The lobby of a Westin hotel in Richmond, Va. If Marriott’s $13.6 billion takeover of Starwood is approved, it would create the world’s largest hotel company, with 1.1 million rooms worldwide. (Steve Helber/AP)

Marriott International’s proposed $13.6 billion purchase of Starwood Hotels & Resorts has hit a snag: China.

The Bethesda-based hospitality giant said Monday that the Chinese Ministry of Commerce needs up to 60 additional days to review the company’s purchase of Starwood, a deal that would create the world’s largest hotel company.

A green light from Chinese regulators is the last remaining hurdle for Marriott, which has already received necessary approvals from regulators in 40 countries, including the United States, and the European Union.

“Marriott and Starwood continue to believe that their planned merger transaction poses no anti-competitive issues in China,” Marriott said in a statement Monday.

The hiccup follows a heated bidding war between Marriott and a business group led by China’s Anbang Insurance Group, which offered $14 billion in cash for Starwood, before pulling its bid in April.

Marriott executives had originally expected the Chinese government to complete its antitrust reviews by Aug. 9, according to a July 28 call with Wall Street analysts.

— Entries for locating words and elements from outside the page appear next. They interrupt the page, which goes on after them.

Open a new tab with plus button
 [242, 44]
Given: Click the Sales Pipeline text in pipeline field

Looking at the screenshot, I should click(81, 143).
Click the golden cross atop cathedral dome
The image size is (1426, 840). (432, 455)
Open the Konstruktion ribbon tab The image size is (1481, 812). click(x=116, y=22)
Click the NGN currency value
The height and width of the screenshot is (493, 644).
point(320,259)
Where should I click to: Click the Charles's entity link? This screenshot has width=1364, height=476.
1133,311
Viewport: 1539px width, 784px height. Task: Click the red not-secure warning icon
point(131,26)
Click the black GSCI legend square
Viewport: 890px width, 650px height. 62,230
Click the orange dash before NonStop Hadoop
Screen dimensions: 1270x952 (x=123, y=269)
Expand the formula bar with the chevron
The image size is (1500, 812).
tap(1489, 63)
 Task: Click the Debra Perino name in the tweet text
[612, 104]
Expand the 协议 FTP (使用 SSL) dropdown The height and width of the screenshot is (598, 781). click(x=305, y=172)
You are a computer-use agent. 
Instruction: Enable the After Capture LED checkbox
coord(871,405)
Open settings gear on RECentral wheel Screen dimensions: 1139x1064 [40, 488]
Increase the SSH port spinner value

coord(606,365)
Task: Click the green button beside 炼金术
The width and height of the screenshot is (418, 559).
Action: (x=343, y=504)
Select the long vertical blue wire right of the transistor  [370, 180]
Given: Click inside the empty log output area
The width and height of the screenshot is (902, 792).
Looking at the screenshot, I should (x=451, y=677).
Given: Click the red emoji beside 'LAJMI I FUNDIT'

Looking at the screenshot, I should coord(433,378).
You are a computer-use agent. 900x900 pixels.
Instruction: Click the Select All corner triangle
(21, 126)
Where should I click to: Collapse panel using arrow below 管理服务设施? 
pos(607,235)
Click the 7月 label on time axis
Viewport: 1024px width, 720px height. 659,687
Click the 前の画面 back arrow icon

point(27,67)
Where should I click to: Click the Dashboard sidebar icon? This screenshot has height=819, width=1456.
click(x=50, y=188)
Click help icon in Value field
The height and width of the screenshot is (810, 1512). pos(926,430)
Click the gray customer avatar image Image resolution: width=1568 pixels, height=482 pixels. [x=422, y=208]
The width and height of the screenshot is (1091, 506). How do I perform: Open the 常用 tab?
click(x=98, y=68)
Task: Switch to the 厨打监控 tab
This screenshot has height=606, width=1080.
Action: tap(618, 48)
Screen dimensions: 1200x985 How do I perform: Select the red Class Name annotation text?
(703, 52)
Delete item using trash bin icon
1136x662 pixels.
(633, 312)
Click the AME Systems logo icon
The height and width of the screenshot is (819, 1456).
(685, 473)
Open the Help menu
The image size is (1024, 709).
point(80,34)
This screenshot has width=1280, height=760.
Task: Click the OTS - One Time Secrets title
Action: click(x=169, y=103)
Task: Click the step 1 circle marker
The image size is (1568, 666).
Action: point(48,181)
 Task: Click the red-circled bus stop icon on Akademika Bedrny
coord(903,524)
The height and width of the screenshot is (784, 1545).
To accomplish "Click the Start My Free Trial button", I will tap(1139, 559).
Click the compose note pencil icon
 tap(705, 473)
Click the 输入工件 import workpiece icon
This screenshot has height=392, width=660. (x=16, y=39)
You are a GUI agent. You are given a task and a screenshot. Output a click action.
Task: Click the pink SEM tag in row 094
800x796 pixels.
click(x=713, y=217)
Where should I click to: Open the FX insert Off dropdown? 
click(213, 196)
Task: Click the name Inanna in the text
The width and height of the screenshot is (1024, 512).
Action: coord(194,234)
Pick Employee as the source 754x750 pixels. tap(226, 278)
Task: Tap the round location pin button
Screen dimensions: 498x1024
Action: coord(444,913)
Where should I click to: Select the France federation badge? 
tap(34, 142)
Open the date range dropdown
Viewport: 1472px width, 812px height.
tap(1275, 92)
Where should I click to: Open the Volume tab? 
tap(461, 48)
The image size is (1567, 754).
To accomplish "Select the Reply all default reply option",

The latest development pushes back the process by as much as two months.

“We’ve provided very, very significant amounts of information [to Chinese authorities] over the course of the last six or eight months,” Arne Sorenson, president and chief executive of Marriott, said in the call. “We remain optimistic that we will receive clearance from China and will complete the transaction in the coming weeks.”

Experts say China’s extended review is not surprising given the size of the hoteliers’ reach in the country, which could be seen as posing a threat to China’s burgeoning hospitality sector. Marriott has 91 properties in the country, with an additional 146 in the works. Starwood, based in Stamford, Conn., has 283 hotels in China.

“This sort of bureaucratic entanglement is not uncommon in China,” said Eswar Prasad, a professor at Cornell University and former head of the International Monetary Fund’s China division. “Of course, China is trying to expand the role of its domestic players, so there are residual concerns about what this deal could mean for China’s own hospitality industry.”

China’s anti-monopoly law went into effect in 2008. As of May 2015, the ministry had reviewed 1,058 deals, and rejected just two: Coca-Cola’s proposed purchase of the Huiyuan Juice Co., and the creation of a shipping alliance among three European shipping companies. An additional 24 deals were approved conditionally, according to data from the U.S.-China Business Council. Although the initial review period is 30 days, many reviews stretch on for more than 200 days.

“This may be, at one level, a bureaucratic hiccup,” Prasad said of the Marriott-Starwood deal. “But it’s also a signal that the merged corporation would have to remain very much under the terms of Chinese regulators.”

If the deal is approved, the combined hotelier, to be based in Bethesda, would have 30 brands with 1.1 million rooms. It would bring together Marriott’s Courtyard, Ritz-Carlton and Renaissance Hotels brands with Starwood’s Sheraton, Westin and St. Regis.